Arrestan a los curas pedófilos de Granada

Arrestan a los curas pedófilos de Granada

En una operación que causó un enorme impacto en la Iglesia, la policía española detuvo ayer en la ciudad de Granada a tres sacerdotes y a un laico bajo la acusación de haber integrado un grupo de pederastas que actuaba con la lógica de una secta y que cometió abusos durante años.

La investigación partió del relato de un joven de 24 años que había denunciado por carta al papa Francisco las vejaciones a las que fue sometido en su adolescencia. En agosto el Pontífice lo llamó por teléfono, conmovido, y lo alentó a impulsar una causa judicial.

Los cuatro arrestados eran miembros del denominado clan de los Romanones, una cofradía de párrocos y seglares a los que se vincula con crímenes sexuales cometidos contra menores que captaban como monaguillos en una iglesia de Granada. Disponían de chalets en la playa y casas de lujo en la montaña, donde organizaban orgías entre ellos y llevaban a sus víctimas.

El denunciante -a quien se identifica por su nombre de pila, Daniel- trazó un relato escalofriante en la carta que le envió al Papa.
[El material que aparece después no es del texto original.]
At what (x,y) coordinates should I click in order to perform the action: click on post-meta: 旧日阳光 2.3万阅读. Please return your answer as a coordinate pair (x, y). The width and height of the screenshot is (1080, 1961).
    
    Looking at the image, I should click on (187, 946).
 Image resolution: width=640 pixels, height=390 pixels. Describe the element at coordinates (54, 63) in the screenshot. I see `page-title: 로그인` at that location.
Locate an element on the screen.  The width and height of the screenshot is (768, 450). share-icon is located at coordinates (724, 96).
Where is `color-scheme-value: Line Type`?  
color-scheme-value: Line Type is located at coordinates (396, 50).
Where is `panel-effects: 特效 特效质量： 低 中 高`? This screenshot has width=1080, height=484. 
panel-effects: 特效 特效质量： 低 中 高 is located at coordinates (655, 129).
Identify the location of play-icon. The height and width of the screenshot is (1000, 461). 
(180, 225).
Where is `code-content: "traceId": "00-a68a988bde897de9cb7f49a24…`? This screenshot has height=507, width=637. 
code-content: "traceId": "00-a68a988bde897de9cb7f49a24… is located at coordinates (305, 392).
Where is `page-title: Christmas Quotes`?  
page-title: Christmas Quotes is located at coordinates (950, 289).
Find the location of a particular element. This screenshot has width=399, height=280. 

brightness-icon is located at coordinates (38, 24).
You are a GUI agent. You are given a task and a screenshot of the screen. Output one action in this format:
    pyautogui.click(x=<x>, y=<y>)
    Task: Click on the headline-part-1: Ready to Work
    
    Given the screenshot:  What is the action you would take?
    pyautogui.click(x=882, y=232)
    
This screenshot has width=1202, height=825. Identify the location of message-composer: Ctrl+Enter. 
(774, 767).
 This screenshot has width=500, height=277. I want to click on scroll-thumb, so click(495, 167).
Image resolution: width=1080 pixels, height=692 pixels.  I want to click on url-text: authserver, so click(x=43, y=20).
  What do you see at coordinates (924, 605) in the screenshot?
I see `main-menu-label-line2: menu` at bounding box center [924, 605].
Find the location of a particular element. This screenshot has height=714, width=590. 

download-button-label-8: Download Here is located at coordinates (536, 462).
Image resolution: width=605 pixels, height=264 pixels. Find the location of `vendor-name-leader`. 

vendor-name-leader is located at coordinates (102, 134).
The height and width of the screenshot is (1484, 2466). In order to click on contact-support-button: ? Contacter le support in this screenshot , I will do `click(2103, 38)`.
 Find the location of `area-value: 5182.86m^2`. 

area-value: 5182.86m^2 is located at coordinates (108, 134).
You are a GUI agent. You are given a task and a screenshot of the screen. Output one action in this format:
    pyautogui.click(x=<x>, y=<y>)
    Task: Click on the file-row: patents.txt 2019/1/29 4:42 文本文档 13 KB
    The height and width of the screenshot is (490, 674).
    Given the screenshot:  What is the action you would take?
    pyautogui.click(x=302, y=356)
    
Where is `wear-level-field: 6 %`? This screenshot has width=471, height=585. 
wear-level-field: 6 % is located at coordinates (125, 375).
Contó que había empezado a ir a los siete años a la iglesia San Juan María Viannei, en Granada, donde hizo el catequismo y tomó la comunión. Allí conoció al padre Román, el párroco, uno de los detenidos ayer y supuesto cabecilla del clan.

El principal implicado, el padre Román, tiene 61 años y quedó incomunicado en una dependencia granadina de la Policía Nacional. Se mantuvieron en reserva los nombres completos de los detenidos, aunque sí trascendió que se acumulan en el expediente decenas de testimonios y pruebas comprometedoras.